Your answer must be the lines from the one containing "Select the Kalendarz tab" through the last line below, copied exactly, with no pictures.

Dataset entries
┄┄┄┄┄┄┄┄┄┄
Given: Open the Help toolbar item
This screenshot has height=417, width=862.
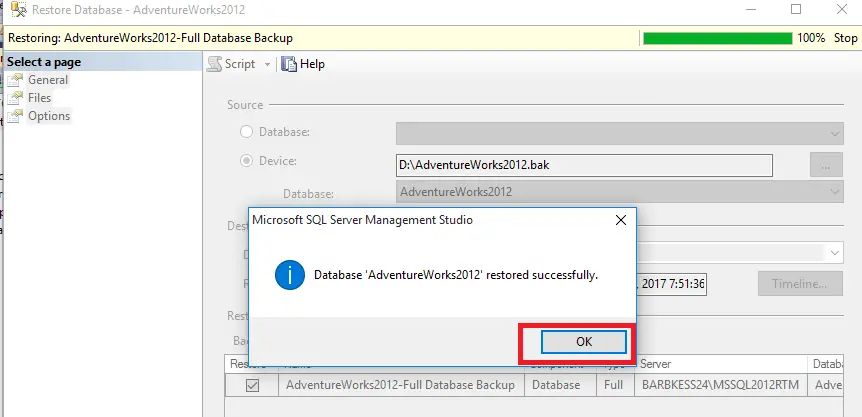Looking at the screenshot, I should click(304, 64).
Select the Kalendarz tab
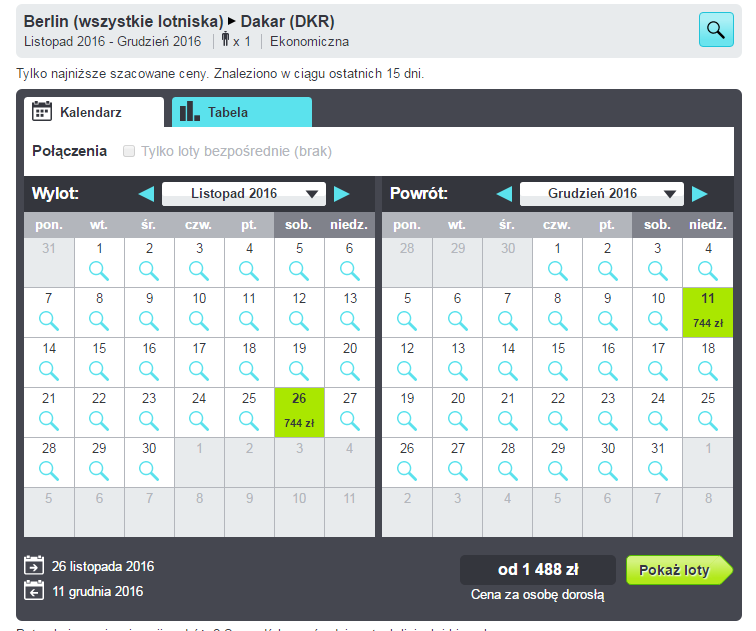Screen dimensions: 756x631 click(x=94, y=112)
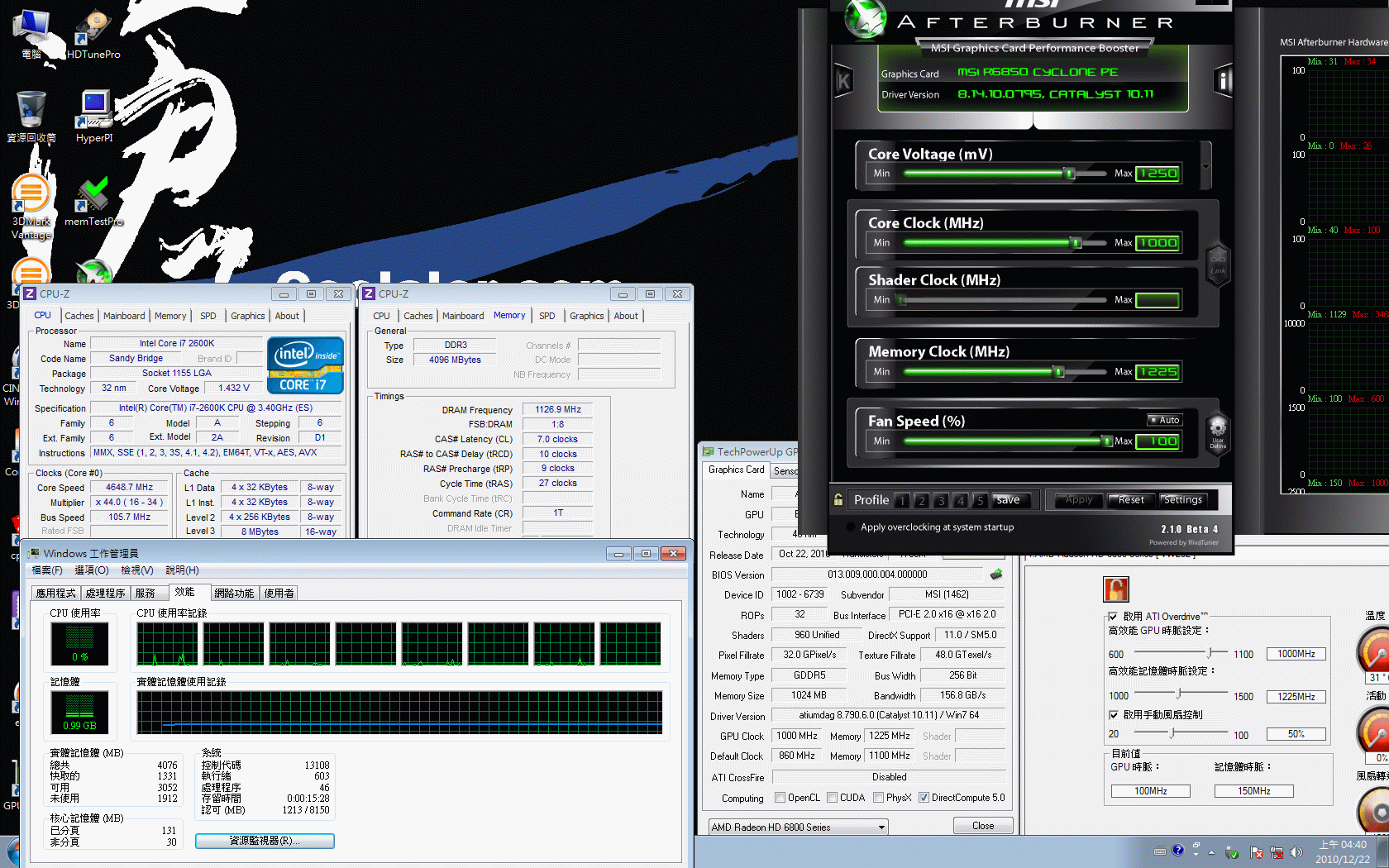Click the Memory Clock slider handle

(x=1058, y=372)
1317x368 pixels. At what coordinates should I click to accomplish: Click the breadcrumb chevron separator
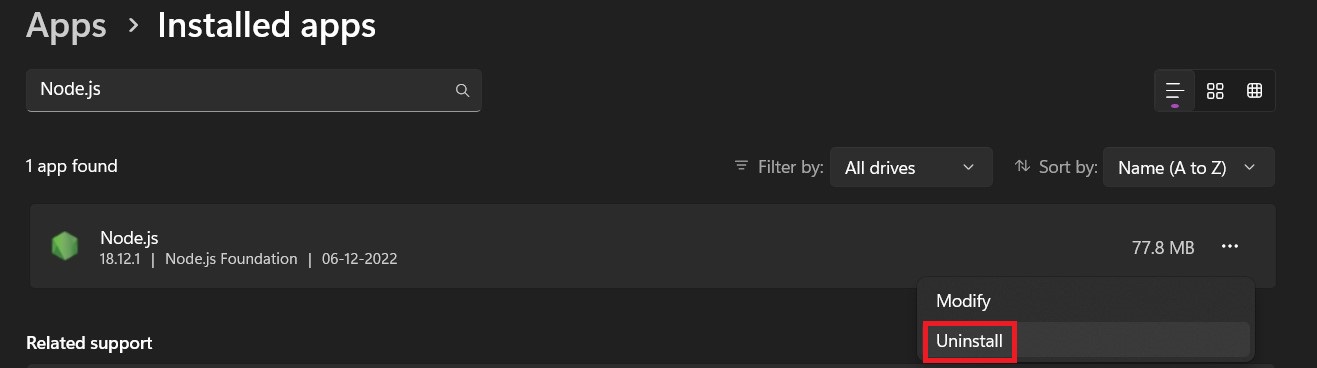click(x=133, y=26)
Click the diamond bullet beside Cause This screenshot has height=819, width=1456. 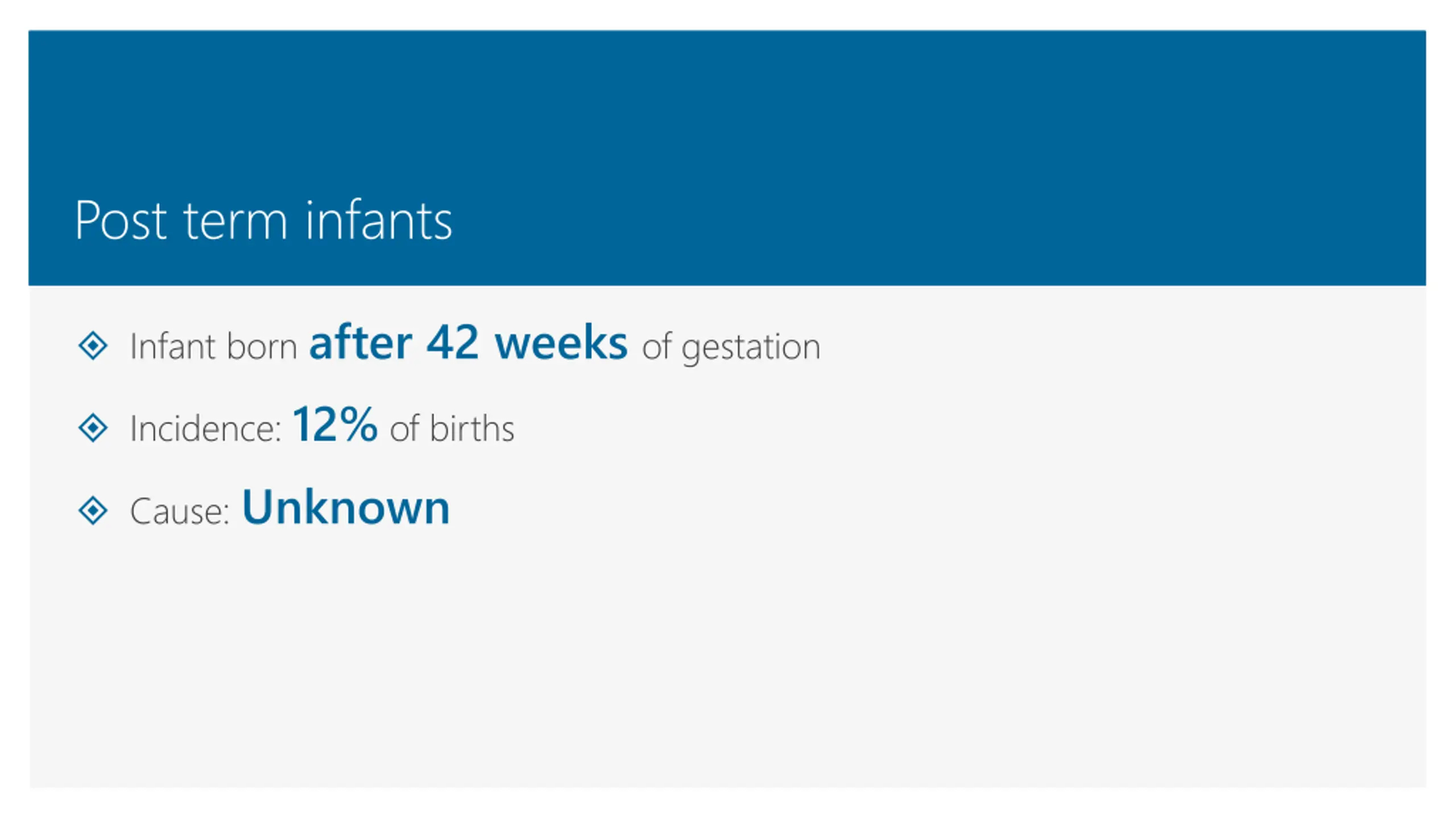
┄┄┄┄┄┄┄┄┄┄
Final answer
Select the Kalendarz tab
Screen dimensions: 756x631 click(x=94, y=112)
Click the Memory Clock slider handle

(x=1058, y=372)
1317x368 pixels. At what coordinates should I click to accomplish: Click the breadcrumb chevron separator
click(x=133, y=26)
Click the diamond bullet beside Cause This screenshot has height=819, width=1456. 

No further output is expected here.